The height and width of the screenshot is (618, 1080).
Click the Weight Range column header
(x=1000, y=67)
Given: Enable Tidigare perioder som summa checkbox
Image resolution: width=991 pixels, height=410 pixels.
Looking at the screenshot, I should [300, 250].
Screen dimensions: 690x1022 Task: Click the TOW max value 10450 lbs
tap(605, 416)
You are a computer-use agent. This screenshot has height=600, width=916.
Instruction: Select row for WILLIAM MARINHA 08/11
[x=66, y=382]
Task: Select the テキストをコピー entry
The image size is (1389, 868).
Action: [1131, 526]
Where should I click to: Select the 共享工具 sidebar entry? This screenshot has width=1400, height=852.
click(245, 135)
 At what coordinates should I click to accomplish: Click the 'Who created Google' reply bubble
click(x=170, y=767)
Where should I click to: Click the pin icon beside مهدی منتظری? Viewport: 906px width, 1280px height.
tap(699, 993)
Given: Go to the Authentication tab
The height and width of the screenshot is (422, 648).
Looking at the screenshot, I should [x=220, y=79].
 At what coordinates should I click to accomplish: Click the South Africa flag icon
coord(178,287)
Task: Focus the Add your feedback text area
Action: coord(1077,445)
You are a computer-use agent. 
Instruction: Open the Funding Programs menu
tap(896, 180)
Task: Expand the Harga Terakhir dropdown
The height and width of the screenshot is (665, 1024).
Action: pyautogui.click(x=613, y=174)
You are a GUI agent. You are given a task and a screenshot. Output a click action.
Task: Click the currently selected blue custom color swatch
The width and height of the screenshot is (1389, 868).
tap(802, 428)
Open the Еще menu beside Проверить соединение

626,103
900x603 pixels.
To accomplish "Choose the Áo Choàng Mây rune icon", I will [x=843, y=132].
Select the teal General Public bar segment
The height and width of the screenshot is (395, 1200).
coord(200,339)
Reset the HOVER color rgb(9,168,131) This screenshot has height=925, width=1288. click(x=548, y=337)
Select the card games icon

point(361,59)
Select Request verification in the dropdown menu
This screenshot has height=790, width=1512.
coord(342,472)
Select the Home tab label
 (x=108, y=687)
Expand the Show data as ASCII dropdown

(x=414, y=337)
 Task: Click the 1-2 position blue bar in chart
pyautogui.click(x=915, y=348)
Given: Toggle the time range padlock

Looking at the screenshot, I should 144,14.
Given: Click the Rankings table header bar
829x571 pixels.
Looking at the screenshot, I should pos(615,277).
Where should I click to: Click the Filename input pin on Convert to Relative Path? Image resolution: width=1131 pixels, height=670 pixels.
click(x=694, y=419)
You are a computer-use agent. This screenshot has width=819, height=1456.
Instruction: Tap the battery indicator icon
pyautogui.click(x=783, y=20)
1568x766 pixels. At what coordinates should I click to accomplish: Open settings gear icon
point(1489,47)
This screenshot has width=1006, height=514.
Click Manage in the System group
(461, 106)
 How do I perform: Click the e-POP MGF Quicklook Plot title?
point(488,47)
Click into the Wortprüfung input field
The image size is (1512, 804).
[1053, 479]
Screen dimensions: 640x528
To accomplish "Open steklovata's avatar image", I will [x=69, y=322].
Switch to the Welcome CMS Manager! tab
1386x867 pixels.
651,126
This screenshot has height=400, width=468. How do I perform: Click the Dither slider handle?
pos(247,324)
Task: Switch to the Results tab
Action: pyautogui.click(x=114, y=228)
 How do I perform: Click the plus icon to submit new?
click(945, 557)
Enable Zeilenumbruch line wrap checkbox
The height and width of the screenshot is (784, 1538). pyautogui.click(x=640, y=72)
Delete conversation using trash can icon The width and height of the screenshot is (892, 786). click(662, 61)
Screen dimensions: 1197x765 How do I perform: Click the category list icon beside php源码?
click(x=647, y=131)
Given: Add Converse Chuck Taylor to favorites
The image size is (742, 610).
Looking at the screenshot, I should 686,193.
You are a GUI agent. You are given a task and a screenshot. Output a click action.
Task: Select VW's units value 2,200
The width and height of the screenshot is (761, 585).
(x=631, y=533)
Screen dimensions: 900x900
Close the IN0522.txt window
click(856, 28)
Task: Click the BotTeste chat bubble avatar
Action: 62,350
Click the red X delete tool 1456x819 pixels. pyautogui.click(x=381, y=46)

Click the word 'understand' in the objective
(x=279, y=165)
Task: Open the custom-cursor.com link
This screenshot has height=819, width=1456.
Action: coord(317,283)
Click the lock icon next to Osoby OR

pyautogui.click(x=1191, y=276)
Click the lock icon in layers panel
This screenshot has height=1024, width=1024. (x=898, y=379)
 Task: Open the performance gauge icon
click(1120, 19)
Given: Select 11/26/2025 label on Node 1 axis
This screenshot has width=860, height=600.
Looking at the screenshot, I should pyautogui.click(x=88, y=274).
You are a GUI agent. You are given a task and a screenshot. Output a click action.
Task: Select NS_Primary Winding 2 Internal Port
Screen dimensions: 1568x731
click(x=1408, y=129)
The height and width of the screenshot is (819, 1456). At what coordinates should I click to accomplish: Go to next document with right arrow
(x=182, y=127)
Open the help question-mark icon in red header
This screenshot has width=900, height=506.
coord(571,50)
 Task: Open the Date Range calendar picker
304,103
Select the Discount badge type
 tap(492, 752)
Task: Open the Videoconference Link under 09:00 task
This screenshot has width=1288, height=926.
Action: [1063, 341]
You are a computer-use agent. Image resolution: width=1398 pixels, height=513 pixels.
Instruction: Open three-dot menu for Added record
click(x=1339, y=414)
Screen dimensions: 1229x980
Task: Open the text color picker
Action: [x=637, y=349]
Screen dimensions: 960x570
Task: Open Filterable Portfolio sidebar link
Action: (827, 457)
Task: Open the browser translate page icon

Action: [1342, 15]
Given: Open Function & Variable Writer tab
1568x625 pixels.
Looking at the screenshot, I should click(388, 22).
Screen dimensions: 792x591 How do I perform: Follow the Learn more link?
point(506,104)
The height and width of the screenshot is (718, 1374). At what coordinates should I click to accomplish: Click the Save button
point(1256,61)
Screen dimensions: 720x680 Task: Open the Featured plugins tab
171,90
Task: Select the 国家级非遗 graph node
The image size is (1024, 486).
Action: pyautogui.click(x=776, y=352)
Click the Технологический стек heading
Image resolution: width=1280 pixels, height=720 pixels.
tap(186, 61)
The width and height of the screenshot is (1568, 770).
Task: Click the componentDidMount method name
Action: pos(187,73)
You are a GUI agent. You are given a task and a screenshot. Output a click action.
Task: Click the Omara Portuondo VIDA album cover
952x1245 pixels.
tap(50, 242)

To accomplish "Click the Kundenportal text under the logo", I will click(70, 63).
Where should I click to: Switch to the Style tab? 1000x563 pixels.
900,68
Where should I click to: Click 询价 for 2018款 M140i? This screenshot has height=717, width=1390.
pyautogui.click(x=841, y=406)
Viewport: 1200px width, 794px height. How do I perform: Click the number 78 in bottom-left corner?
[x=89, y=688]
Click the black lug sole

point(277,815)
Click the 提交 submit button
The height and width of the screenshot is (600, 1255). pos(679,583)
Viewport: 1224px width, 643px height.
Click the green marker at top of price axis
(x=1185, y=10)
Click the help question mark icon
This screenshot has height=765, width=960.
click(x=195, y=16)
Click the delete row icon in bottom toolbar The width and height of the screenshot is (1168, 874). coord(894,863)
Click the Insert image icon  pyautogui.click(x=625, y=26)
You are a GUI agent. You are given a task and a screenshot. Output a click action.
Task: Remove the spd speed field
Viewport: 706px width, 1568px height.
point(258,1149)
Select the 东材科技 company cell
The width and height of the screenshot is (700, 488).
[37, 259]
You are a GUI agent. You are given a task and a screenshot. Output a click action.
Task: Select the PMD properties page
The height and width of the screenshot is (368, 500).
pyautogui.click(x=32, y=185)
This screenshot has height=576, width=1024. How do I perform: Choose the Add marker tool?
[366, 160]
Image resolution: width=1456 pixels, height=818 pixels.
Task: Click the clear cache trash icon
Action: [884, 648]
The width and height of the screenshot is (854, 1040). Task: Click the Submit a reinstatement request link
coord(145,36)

### Request
Can you repeat, unchanged, the part of the records above that opens with the line containing "will click(70, 63)." and closes with the line containing "pyautogui.click(x=841, y=406)", including both of those lines?

### Written response
To accomplish "Click the Kundenportal text under the logo", I will click(70, 63).
Where should I click to: Switch to the Style tab? 1000x563 pixels.
900,68
Where should I click to: Click 询价 for 2018款 M140i? This screenshot has height=717, width=1390.
pyautogui.click(x=841, y=406)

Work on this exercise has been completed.